A playbook is the right format when:
The situation requires judgement about which path to take
The same scenario can unfold in several different ways
The document needs to be adapted to the specific environment or engagement
You want to capture tactics, techniques, and decision rationale alongside the steps
Examples: an attack playbook for initial access via phishing (which varies by target), a detection playbook for lateral movement (which branches depending on what tooling you have), a response playbook for ransomware (which depends on what is affected).
Runbooks¶
A runbook describes how to carry out a specific procedure. It is linear, prescriptive, and meant to be followed as written. Consistency is the point.
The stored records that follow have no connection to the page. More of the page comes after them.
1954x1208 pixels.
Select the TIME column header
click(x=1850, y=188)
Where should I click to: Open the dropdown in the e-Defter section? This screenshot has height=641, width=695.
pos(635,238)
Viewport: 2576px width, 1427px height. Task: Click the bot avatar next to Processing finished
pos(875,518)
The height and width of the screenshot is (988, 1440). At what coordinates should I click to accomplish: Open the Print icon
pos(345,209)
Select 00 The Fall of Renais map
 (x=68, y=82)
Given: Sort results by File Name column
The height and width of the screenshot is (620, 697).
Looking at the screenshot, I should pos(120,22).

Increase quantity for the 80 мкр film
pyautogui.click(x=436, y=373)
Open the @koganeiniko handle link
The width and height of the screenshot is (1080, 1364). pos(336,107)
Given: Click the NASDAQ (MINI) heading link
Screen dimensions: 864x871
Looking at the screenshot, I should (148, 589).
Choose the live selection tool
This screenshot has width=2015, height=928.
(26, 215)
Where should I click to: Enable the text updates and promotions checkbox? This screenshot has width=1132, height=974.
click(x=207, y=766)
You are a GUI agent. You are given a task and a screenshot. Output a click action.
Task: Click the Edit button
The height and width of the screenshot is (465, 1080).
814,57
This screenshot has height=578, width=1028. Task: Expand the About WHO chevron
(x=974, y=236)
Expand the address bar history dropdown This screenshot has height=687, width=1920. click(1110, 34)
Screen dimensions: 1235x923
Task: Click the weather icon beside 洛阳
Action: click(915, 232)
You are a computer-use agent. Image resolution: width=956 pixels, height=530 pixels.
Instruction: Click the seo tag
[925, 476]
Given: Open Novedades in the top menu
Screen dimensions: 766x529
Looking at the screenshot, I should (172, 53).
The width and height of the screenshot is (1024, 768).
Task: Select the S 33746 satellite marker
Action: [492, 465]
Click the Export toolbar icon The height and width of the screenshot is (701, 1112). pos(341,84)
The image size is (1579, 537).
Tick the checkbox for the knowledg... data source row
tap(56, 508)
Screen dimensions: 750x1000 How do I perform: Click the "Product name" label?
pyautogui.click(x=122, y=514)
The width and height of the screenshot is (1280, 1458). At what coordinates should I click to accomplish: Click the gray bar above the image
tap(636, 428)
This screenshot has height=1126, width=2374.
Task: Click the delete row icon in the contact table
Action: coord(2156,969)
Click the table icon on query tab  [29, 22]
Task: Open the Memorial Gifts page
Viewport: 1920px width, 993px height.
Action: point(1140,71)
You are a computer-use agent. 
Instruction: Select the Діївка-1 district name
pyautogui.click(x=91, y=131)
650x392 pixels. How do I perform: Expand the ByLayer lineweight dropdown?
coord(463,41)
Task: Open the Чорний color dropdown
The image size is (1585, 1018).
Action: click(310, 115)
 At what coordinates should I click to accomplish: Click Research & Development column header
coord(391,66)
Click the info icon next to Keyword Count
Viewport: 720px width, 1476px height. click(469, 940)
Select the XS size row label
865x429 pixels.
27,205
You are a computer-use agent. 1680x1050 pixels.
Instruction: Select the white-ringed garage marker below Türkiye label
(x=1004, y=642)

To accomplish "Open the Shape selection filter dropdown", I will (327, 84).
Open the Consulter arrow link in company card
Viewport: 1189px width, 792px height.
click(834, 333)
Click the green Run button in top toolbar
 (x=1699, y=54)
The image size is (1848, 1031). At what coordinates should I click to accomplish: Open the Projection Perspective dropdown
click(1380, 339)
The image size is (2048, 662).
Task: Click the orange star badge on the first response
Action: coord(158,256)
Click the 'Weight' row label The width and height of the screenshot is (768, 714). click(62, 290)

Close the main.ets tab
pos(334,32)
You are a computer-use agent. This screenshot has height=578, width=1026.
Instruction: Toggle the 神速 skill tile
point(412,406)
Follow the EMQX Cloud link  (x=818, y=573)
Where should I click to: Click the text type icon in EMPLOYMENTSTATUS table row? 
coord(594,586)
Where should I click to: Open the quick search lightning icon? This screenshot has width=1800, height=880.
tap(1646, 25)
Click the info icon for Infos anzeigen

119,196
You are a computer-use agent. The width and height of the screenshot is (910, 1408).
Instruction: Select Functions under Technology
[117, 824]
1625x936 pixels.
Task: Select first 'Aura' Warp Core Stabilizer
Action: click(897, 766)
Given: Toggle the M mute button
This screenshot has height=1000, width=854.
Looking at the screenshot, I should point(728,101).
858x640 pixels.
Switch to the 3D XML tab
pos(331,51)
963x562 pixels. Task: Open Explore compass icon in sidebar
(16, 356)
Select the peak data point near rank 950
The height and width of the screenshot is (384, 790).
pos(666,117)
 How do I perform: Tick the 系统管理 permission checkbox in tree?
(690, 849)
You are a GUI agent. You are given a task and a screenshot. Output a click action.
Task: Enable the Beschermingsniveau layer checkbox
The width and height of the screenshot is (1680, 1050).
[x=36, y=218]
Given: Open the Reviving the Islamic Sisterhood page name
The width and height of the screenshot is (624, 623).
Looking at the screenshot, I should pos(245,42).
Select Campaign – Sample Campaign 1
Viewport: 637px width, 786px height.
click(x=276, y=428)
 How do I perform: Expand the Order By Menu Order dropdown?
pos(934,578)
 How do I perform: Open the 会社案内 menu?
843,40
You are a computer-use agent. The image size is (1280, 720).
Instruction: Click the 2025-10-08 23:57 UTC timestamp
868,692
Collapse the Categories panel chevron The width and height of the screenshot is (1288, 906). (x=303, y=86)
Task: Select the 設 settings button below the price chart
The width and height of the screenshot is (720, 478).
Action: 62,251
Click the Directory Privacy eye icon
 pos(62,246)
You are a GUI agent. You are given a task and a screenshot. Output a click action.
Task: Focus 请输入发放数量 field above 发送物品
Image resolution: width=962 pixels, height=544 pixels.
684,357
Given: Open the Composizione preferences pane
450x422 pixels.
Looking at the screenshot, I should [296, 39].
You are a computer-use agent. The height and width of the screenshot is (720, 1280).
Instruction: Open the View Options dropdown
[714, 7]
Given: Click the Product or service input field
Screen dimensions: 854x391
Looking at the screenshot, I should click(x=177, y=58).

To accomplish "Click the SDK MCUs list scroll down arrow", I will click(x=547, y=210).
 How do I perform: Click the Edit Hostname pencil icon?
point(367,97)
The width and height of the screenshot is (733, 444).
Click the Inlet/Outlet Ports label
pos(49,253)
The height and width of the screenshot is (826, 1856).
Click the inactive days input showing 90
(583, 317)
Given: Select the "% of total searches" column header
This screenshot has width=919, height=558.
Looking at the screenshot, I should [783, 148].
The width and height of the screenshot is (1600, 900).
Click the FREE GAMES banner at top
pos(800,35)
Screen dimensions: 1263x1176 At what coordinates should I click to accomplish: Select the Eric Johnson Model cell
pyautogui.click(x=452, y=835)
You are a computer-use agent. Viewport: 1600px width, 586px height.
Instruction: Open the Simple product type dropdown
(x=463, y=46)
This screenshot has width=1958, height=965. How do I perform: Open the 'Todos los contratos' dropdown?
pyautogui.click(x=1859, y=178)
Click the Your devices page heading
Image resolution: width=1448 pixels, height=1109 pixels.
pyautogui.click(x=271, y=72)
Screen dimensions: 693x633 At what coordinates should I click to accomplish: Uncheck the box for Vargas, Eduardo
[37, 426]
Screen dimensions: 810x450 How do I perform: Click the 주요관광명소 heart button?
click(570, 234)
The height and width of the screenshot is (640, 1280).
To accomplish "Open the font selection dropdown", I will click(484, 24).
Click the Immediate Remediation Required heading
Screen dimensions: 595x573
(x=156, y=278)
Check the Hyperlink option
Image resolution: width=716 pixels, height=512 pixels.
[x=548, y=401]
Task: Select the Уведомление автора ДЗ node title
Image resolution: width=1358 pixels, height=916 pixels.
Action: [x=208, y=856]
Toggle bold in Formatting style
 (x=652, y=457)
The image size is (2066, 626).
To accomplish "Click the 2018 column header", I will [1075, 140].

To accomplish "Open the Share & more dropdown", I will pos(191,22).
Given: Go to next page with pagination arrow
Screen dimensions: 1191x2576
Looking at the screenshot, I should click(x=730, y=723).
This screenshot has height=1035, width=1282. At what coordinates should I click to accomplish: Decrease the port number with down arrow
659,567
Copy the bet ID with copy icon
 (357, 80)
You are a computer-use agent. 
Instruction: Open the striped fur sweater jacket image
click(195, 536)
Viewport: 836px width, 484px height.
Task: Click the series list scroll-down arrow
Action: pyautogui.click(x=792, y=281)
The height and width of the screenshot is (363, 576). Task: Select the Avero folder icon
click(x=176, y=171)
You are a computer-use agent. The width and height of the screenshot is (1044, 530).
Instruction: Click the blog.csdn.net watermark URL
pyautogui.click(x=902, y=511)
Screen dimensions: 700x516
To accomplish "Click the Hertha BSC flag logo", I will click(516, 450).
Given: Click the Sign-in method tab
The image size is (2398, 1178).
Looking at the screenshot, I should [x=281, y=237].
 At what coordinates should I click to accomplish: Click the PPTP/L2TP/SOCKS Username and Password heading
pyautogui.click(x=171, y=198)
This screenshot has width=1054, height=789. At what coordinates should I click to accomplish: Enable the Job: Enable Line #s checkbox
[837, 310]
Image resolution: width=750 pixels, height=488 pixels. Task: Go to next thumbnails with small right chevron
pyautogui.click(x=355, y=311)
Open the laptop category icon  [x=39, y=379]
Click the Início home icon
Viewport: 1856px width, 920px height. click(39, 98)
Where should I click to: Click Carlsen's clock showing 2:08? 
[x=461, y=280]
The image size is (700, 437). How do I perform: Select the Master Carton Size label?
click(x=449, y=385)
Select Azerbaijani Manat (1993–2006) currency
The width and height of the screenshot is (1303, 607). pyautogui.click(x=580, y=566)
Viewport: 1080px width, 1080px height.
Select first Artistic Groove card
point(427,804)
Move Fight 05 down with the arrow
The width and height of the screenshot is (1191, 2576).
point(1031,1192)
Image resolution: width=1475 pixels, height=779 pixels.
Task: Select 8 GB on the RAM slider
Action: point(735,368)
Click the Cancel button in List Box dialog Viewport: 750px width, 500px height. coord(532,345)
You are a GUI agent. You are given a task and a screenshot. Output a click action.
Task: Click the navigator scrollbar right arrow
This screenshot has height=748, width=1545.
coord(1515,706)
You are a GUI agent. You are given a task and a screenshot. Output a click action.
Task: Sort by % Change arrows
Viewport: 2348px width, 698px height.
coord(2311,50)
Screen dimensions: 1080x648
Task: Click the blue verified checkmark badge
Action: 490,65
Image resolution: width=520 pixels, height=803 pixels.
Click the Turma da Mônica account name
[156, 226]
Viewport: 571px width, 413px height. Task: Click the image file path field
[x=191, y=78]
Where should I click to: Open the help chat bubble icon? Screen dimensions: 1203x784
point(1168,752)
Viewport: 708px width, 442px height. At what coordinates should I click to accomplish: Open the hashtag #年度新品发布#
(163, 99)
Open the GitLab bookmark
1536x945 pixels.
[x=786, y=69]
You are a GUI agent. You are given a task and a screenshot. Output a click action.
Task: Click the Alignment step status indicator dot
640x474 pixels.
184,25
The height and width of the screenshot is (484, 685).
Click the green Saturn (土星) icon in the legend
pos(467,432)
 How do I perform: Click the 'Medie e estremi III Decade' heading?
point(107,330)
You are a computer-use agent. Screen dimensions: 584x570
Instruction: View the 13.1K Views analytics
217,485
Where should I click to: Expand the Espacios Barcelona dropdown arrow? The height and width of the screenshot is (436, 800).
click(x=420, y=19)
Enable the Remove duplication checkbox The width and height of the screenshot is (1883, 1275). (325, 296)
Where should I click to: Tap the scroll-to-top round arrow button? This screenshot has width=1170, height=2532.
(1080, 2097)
A runbook is the right format when:
The steps are the same every time
Accuracy matters more than adaptation
The document will be used by someone who needs to execute, not decide
You want to reduce variation and error in a routine operation
Examples: a runbook for standing up C2 infrastructure, a runbook for DNS tunnelling exfiltration, a runbook for rotating credentials after an engagement, a runbook for restoring a system to baseline.
Both sides use both¶
The distinction is not about which team the document belongs to. Red teams have playbooks (attack scenarios, technique chains) and runbooks (infrastructure setup, tool procedures). Blue teams have playbooks (detection and response for known threat types) and runbooks (alert triage steps, containment procedures, recovery checklists).
The question to ask when categorising a document: does it require the reader to make decisions, or does it require them to follow steps? If decisions, it is a playbook. If steps, it is a runbook.
When the line blurs¶
Some documents contain both. A response playbook might embed a runbook for a specific containment procedure. An attack playbook might reference a runbook for tool setup. That is fine — the outer document sets the scenario and the decision logic; the inner procedure handles the execution detail.
If a document has grown into something that is neither clearly one nor the other, it is usually a sign it needs to be split.